Extract —
┌──
Wednesday, November 26, 2008
The Whole Foods in Union Square is Awful
The Whole Foods in Union Square is awful because no one there understands how to shop. No, this is not entirely true, more accurately; no one is there to shop. They are there to do the following things: text message in front of the escalator, read the ingredients of organic brownie mix to someone standing twenty feet away, talk about the economy, calculate saturated fat levels on their fingers, drink coffee while leaning against the olive display, talk about Obama, talk about the tragedy of David Foster Wallace, worry if they should put back the pound of chanterelle mushrooms they’re carrying, talk about Damien Hirst while forgetting his name.
They are not there to shop. Not in the sense that a mother of four who works as a receptionist in your dentist’s office enters her local C-Town with a carefully penciled list and a small bag of coupons and goes to work with efficiency and purpose. A person like that knows how to shop, and so when you go to your local C-Town the aisles are not strewn with distracted mopes in silly, ironic winter hats who stand listlessly in front of the dairy display talking to their companions about the freak-folk side project they’re working on with Devon and fiddling with their Iphones.
These people have their minds on a million different things and sour cream is very low on the list. Unfortunately I need to get to the sour cream. This is why the Whole Foods in Union Square is awful. It has wonderful amenities and a beautiful store environment but is not as much a supermarket as a circus. It is the supermarket equivalent of the Max from “Saved by the Bell”, with people filtering in to hang out and eat and sit on their chairs backwards and whatever other pointless nonsense is constantly going on in either of these places.
└──
(Some rows)
┌──
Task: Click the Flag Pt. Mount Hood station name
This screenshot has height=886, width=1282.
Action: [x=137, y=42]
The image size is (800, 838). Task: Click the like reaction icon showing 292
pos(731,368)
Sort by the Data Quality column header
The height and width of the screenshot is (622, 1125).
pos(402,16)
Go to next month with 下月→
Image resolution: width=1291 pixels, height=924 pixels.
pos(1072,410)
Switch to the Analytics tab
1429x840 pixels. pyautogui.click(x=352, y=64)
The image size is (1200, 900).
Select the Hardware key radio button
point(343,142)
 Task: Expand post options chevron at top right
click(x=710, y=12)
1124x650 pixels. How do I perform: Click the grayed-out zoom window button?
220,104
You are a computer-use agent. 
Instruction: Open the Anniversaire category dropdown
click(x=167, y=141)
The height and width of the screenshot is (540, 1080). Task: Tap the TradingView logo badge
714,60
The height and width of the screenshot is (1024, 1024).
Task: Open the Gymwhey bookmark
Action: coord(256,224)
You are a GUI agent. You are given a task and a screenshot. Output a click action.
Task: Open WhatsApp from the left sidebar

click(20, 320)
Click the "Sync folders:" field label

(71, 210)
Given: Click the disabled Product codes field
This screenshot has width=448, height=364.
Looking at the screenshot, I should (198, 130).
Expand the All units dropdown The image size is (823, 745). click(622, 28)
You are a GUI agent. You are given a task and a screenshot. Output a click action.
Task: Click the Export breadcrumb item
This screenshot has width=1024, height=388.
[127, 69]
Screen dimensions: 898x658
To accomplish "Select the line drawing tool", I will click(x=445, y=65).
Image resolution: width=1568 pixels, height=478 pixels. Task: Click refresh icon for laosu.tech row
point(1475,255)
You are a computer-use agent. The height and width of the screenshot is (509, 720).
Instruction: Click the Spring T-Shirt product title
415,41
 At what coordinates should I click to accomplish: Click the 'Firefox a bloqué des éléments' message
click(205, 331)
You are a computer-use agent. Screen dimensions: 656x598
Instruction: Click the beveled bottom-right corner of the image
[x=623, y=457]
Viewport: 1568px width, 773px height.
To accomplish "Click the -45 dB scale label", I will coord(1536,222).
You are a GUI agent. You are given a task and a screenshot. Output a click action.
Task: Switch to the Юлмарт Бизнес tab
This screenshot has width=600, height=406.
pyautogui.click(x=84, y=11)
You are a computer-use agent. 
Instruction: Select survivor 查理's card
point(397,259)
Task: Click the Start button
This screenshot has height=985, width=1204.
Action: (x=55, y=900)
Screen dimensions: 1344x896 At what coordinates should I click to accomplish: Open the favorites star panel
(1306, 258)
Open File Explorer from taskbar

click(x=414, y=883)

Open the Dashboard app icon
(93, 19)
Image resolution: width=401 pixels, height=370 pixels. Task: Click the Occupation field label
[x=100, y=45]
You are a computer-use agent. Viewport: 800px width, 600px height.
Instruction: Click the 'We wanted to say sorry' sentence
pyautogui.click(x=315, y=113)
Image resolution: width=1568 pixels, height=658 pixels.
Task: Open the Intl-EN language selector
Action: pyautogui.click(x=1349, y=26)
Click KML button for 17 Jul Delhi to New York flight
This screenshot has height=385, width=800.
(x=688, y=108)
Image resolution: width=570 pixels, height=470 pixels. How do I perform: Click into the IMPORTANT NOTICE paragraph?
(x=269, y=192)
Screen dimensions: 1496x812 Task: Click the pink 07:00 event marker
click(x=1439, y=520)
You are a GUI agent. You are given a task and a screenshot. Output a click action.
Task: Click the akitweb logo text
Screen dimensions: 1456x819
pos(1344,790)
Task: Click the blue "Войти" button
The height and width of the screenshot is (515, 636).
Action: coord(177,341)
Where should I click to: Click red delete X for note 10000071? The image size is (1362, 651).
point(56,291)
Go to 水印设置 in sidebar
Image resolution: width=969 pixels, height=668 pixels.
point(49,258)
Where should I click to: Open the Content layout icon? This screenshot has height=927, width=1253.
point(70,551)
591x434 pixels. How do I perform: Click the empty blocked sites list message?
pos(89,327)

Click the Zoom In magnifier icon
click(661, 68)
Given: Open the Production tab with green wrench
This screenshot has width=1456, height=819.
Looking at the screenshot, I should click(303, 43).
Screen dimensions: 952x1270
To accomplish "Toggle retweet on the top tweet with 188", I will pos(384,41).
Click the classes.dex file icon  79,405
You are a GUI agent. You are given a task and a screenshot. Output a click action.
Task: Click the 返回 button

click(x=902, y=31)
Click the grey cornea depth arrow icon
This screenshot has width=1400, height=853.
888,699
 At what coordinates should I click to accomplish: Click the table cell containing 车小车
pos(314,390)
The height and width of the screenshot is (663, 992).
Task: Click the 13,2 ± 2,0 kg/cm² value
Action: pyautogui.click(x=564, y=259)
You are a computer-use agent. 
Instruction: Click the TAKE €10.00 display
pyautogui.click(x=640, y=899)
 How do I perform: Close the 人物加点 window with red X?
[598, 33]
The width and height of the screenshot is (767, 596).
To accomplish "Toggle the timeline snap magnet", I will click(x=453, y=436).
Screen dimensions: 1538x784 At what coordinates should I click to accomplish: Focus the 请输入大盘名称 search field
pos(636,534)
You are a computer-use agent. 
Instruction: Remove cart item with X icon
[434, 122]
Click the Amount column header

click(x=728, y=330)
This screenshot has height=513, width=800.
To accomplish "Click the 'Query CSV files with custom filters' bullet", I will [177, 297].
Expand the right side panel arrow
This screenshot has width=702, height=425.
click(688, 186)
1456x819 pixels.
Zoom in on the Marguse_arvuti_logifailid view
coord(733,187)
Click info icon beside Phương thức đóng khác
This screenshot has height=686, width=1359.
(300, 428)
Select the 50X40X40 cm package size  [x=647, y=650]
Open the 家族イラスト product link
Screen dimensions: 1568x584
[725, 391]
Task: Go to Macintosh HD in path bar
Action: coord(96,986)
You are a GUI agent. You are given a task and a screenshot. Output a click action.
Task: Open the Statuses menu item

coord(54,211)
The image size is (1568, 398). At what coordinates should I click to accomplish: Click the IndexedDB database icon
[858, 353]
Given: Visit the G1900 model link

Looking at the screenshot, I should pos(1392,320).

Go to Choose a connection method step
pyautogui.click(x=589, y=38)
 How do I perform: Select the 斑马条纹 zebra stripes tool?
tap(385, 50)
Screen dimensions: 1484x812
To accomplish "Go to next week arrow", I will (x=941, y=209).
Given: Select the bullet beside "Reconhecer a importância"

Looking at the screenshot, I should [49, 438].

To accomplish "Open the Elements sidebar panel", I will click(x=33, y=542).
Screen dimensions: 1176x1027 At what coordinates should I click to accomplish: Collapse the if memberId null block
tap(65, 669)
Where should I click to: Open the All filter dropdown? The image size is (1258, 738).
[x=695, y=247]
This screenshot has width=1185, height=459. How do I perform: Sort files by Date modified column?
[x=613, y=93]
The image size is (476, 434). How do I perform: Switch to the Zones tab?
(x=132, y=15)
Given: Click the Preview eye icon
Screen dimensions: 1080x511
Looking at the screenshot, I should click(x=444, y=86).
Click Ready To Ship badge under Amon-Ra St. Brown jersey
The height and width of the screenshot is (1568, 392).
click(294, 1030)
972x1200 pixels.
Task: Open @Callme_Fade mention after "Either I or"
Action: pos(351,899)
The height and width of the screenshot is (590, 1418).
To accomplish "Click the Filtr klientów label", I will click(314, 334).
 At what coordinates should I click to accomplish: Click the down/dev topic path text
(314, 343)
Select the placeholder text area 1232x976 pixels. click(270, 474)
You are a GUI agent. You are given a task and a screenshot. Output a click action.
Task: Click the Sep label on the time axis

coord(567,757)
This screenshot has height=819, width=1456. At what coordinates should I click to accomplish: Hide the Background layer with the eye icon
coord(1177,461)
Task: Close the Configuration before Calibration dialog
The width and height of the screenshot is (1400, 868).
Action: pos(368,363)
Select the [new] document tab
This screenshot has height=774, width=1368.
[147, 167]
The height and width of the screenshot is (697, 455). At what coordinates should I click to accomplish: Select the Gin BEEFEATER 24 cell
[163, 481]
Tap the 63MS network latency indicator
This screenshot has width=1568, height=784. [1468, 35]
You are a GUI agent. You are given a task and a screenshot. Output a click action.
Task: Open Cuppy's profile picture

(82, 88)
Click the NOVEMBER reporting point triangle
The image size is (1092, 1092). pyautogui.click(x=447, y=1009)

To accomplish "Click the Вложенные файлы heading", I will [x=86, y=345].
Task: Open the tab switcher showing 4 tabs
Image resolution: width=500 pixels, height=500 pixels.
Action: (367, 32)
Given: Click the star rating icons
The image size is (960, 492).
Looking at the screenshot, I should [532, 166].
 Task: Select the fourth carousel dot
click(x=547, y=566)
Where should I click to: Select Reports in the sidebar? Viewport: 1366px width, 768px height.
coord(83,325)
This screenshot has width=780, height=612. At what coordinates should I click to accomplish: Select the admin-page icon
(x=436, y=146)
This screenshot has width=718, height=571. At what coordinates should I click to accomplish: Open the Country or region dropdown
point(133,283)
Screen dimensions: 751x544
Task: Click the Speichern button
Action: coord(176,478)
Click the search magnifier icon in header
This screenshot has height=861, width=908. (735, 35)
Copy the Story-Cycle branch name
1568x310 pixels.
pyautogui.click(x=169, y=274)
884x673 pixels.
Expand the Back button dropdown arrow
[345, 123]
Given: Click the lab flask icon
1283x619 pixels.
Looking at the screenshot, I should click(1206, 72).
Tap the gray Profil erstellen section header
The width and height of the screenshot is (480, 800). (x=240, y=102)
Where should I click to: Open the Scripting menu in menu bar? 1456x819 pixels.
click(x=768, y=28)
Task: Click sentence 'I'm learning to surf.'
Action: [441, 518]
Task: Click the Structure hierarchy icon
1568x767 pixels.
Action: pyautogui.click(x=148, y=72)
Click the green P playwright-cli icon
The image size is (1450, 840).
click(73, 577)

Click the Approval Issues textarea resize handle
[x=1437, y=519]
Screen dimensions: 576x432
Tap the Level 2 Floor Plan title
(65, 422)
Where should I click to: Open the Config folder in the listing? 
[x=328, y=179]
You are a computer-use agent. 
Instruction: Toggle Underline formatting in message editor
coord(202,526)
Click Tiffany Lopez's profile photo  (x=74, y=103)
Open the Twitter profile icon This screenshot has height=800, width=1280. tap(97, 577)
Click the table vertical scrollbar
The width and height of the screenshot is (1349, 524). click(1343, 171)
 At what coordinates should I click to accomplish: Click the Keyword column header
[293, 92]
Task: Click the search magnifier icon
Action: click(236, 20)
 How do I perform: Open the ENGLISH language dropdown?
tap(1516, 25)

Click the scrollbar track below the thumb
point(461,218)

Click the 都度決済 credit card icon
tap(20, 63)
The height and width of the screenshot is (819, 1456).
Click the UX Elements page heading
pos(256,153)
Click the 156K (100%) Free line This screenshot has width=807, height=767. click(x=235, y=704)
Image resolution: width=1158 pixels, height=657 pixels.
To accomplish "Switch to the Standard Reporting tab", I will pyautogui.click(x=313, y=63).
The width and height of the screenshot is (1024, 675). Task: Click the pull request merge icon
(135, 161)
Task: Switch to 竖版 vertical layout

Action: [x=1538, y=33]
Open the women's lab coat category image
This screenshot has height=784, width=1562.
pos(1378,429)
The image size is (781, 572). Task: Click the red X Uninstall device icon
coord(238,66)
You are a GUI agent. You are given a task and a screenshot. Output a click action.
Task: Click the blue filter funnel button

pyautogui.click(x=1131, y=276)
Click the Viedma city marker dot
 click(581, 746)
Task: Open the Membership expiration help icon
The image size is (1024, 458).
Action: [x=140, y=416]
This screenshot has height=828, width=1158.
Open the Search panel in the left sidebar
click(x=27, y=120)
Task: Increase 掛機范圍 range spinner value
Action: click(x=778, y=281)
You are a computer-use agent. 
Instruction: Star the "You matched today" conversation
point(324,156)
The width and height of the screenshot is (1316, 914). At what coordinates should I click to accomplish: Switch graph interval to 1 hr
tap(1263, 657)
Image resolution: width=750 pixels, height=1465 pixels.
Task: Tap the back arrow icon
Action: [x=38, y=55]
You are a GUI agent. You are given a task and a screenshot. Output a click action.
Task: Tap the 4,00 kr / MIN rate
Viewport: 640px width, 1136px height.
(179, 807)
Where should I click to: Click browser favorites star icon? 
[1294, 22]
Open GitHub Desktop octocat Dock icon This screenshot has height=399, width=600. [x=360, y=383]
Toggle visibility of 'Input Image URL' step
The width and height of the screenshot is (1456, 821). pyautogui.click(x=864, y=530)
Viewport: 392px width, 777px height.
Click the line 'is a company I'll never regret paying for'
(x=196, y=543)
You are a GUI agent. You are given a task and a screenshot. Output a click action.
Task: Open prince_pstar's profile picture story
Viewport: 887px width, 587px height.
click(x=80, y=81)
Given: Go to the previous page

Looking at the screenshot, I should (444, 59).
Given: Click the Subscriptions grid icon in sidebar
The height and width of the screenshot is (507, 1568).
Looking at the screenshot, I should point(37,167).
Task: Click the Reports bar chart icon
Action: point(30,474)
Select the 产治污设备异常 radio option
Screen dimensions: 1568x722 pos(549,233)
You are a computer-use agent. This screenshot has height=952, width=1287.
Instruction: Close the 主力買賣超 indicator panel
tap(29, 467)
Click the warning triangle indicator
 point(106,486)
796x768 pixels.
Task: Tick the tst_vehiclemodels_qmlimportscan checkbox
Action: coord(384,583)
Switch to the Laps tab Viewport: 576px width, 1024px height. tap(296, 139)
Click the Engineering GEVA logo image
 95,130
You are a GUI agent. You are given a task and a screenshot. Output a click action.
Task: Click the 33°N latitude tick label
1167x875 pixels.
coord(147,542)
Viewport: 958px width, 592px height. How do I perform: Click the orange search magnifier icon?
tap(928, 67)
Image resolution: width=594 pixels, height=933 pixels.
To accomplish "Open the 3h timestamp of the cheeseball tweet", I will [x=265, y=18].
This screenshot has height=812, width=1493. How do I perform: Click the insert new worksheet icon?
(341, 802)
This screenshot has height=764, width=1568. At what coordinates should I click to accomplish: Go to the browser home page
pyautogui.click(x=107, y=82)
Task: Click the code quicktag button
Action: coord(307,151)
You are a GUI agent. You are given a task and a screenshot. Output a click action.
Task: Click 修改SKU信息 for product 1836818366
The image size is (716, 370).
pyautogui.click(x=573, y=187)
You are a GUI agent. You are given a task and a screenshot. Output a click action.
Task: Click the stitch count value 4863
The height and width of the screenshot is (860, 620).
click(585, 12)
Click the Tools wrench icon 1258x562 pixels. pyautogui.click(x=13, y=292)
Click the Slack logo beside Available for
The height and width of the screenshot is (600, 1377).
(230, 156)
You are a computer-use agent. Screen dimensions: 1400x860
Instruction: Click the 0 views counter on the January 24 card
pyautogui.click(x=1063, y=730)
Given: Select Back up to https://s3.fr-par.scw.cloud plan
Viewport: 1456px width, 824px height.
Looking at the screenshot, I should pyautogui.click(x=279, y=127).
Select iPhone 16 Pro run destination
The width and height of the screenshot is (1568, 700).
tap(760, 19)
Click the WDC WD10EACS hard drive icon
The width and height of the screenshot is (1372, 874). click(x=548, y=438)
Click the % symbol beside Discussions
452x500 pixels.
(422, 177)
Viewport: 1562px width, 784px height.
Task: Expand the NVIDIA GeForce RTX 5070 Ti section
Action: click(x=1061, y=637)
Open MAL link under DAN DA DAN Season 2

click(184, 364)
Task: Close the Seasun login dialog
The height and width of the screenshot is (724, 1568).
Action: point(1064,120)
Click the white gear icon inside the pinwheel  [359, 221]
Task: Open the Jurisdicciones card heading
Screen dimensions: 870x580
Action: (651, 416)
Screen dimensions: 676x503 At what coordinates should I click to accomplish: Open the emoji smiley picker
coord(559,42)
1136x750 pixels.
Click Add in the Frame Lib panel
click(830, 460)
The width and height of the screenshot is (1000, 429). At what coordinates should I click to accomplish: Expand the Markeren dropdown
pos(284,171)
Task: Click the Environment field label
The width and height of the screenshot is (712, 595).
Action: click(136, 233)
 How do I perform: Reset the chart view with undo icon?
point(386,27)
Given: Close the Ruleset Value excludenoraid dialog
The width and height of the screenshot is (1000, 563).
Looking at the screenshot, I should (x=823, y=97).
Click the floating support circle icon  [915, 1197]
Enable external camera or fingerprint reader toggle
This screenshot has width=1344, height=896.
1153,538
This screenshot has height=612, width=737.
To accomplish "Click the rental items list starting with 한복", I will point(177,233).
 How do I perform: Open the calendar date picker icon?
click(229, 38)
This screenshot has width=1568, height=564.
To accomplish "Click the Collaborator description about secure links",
└──
What the task asks —
List every subject the shoppers in the post about the Union Square Whole Foods are described as talking about. These rows were taken from a different source than the post about the Union Square Whole Foods.

Result for this exercise —
- the economy
- Obama
- the tragedy of David Foster Wallace
- Damien Hirst
- the freak-folk side project they're working on with Devon